Huebert presents a much more accurate account of Rothbard's opinions than most. The capsule formulation that most adopt is that Rothbard rejected patents but allowed copyrights. Huebert makes clear that this vastly oversimplifies what Rothbard says.
Rothbard thought that copyright could be justified if it were the product of a contract. For example, if when Smith sells Jones a book, Smith marks it '"copyright," then Jones only receives from Smith the right to make and use that physical book, but not the right to copy it … because a person cannot transfer any more rights than he or she owns, any third parties who later get the book after Jones would be subject to the same restrictions Jones faced… Rothbard justified patents of a sort on similar grounds. If Smith sells Jones a new kind of vacuum cleaner and marks it "patented" (or, as Rothbard would have it "copyrighted"), that tells Jones that he is only receiving the right to the physical object, not the right to make copies of it. (pp. 205–206)
Someone who independently invented the vacuum cleaner would be immune from the reach of the patent.
The standard objection to Rothbard's position is that such contracts can bind only the people who are parties to them.
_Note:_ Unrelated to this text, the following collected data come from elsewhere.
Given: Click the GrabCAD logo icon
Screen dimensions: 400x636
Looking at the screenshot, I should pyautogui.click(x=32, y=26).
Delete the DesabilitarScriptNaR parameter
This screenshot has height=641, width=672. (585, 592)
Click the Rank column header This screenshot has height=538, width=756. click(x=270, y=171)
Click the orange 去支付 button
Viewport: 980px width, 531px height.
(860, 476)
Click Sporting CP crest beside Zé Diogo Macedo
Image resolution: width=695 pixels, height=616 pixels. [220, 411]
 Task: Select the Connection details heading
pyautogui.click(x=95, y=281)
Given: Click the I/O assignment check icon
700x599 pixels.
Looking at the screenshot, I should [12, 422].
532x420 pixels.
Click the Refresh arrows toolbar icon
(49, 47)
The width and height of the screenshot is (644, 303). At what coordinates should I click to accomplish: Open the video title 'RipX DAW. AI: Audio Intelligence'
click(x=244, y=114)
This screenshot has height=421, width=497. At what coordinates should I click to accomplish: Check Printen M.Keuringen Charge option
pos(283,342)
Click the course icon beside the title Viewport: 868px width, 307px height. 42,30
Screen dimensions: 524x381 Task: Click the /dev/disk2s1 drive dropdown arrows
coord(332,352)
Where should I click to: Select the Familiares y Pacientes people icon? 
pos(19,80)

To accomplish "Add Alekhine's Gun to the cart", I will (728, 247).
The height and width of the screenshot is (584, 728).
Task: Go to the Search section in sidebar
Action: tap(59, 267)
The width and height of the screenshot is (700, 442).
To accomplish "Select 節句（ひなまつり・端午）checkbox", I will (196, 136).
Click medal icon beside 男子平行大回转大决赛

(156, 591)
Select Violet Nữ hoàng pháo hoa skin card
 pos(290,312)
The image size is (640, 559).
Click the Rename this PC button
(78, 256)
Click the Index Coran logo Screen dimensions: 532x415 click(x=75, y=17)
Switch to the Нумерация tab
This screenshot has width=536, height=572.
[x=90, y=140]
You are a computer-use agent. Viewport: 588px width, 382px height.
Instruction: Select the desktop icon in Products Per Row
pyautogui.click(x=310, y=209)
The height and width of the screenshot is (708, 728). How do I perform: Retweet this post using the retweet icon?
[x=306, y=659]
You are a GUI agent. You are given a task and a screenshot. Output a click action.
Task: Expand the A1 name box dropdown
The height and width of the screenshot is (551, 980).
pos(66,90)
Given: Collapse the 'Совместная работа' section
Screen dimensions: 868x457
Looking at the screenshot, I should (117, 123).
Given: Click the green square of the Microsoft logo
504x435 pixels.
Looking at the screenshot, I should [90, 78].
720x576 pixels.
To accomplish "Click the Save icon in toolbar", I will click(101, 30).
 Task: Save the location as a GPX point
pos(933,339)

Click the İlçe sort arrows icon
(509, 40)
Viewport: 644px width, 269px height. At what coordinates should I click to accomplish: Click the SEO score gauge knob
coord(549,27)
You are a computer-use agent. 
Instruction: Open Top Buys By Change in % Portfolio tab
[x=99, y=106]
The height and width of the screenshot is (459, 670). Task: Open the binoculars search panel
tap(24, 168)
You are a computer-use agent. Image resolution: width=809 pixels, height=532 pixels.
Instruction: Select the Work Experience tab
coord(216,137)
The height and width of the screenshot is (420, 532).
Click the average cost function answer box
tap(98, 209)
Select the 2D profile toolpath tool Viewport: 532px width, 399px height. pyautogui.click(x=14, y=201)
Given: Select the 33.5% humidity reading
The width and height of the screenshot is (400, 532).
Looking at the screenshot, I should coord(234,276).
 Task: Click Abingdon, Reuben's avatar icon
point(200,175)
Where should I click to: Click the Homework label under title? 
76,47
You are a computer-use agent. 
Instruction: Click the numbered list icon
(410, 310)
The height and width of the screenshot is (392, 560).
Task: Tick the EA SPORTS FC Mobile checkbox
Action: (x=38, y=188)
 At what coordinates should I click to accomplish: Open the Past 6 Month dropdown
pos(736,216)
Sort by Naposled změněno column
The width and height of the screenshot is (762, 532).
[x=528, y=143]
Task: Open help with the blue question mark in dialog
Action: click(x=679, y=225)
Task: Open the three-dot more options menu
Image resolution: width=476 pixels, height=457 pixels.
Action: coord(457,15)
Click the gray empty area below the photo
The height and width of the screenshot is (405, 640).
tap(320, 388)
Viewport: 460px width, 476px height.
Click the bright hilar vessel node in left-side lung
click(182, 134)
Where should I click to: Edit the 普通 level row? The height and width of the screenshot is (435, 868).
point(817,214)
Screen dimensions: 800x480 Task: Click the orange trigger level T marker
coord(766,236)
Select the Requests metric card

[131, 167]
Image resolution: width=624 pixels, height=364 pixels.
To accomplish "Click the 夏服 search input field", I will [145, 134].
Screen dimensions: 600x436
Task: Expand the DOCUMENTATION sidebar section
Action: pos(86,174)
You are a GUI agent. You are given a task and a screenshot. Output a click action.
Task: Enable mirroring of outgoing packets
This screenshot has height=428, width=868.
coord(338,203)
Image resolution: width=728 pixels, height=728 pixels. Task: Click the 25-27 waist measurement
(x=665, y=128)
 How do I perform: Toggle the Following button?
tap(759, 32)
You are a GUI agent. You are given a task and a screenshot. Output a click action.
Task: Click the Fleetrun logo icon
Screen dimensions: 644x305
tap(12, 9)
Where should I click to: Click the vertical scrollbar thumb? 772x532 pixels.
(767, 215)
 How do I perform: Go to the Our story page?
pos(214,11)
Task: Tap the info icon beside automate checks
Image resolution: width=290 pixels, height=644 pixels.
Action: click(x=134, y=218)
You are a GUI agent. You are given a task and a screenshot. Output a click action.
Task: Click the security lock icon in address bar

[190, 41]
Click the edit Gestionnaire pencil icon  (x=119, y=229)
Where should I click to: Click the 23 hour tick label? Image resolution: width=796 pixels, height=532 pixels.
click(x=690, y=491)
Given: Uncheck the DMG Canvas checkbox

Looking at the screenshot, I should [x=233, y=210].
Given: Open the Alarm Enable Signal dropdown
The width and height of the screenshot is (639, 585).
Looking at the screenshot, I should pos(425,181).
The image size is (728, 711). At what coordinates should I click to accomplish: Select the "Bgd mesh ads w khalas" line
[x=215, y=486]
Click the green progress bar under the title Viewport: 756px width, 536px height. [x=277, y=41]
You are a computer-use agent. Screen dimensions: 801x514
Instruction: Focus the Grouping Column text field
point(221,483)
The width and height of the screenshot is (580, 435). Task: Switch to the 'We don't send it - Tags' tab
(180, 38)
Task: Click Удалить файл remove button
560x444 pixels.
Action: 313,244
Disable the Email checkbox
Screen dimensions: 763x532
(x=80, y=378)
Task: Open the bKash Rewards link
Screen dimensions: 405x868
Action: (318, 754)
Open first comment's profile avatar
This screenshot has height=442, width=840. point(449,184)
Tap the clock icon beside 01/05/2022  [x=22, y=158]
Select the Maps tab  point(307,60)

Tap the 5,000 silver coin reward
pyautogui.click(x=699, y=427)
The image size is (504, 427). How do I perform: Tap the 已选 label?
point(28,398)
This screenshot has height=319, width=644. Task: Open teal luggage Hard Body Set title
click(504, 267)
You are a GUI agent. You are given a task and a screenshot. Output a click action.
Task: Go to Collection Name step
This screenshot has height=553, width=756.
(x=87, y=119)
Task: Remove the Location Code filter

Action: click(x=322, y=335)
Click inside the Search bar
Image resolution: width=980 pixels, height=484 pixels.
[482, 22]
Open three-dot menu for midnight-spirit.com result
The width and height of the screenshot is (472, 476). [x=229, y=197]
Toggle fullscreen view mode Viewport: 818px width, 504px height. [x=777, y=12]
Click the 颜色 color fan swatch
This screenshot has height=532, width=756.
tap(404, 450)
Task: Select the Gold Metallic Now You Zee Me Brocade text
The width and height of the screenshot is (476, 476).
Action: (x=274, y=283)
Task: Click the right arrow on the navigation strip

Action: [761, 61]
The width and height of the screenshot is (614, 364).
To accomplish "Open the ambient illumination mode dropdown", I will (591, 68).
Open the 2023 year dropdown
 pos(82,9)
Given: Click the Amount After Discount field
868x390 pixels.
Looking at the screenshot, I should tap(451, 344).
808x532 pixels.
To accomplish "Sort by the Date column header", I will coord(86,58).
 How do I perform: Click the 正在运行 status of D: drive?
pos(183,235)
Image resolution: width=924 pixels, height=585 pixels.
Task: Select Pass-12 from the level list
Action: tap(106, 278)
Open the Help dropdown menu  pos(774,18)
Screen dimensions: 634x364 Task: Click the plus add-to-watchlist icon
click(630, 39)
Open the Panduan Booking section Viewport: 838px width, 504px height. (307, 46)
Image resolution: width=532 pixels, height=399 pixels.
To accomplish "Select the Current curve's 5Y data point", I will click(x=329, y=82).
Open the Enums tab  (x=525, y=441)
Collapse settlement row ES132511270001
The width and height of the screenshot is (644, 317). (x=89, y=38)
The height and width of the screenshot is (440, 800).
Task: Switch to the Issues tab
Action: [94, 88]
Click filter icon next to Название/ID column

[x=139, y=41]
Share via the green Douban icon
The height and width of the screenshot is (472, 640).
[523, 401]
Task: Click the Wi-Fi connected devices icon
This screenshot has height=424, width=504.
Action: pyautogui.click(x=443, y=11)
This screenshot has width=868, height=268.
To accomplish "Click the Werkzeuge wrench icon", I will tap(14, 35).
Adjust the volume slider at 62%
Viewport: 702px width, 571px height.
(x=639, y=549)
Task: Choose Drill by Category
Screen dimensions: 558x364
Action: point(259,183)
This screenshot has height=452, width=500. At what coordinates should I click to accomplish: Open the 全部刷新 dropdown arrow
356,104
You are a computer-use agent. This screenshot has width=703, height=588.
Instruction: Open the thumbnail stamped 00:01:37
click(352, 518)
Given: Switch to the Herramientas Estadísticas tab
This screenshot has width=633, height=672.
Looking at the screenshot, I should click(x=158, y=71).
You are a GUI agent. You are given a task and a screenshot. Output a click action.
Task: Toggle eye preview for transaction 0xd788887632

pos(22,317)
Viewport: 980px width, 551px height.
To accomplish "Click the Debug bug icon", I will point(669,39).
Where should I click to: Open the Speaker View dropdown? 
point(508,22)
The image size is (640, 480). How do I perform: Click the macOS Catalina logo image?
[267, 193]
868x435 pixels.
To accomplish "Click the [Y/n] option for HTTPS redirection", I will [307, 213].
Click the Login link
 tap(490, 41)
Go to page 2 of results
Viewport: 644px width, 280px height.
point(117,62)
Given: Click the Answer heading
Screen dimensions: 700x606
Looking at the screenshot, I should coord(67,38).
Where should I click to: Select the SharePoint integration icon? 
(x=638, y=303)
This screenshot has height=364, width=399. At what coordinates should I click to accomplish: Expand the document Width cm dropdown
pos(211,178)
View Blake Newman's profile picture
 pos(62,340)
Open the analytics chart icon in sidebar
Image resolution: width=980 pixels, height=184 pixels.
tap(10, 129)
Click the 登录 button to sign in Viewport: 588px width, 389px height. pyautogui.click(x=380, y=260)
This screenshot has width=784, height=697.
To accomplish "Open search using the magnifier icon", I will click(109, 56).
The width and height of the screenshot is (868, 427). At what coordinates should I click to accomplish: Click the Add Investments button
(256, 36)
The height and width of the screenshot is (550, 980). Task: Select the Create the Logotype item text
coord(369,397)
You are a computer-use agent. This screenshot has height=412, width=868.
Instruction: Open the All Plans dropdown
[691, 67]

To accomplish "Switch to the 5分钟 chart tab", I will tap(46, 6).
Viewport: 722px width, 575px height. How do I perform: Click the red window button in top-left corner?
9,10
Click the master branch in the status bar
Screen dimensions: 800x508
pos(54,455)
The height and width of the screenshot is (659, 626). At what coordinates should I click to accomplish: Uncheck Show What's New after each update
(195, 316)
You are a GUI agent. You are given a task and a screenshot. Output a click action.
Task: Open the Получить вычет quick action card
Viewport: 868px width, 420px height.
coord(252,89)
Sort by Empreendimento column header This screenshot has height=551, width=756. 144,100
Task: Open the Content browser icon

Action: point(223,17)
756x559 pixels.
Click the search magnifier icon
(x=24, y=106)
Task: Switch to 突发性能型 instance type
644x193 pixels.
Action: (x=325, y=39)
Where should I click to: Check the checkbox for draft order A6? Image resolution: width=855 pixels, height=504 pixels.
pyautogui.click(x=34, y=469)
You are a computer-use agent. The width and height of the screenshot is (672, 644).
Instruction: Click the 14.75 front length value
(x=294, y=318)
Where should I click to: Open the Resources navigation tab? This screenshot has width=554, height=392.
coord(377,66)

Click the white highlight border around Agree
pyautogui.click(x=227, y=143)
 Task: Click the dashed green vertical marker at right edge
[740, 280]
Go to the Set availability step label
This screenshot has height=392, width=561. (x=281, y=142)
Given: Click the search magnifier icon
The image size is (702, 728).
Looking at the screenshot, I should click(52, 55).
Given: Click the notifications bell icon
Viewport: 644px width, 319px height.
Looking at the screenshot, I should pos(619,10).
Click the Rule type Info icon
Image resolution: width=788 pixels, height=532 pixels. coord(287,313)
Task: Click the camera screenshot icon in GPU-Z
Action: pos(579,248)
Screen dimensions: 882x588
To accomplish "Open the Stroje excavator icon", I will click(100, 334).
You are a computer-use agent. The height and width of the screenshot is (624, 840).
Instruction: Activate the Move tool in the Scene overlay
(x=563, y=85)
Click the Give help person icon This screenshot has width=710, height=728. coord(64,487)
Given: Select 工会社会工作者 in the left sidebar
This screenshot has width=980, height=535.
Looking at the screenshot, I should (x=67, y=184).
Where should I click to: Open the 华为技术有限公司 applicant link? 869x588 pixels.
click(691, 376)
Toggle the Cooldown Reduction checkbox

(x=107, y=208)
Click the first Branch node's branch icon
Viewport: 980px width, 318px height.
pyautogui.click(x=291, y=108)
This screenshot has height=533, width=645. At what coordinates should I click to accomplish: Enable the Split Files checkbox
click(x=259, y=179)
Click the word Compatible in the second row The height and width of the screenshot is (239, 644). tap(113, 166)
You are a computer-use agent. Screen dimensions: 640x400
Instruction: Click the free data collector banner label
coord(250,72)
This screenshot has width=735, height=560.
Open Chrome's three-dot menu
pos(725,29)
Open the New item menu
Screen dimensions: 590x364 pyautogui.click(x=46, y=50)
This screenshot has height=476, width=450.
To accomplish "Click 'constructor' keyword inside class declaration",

If you find a copyrighted book that someone has discarded, you are free to copy it as you please; you have made no agreement not to do so. It is because of this point, I think, that Huebert says, "Murray Rothbard began to chip away at the IP idea but still clung to parts of it" (p. 205)"
This is an excellent point (Robert Nozick was among the first to raise it), but is it an objection to Rothbard's view? In Man, Economy, and State, Rothbard says,
Copyrights … have their basis in prosecution of implicit theft. The plaintiff must prove that the defendant stole the former's creation by reproducing it and selling it himself in violation of his or someone else's contract with the original seller. (MES, p. 745, emphasis added)
This suggests that someone who is not party to the contract would be free to copy the creation as he pleased. The point about third parties would then be a consequence of Rothbard's view, not an objection to it.
Rothbard's support for IP would then dissolve. Admittedly, Rothbard sometimes did not draw the full consequences of his own statement, as readers of The Ethics of Liberty will not fail to note. But the passage that I have cited lays the basis for the new thinking on IP.
Huebert's book merits close study by anyone interested in libertarianism.2
- 1. The expression "night watchman" state comes from Ferdinand Lassalle, not Nozick. Also, Nozick did not believe that only government could provide the services that Huebert mentions.
- 2. I have noted one minor mistake; Algernon Sidney was a seventeenth-century English writer, not an eighteenth-century one (p. 139).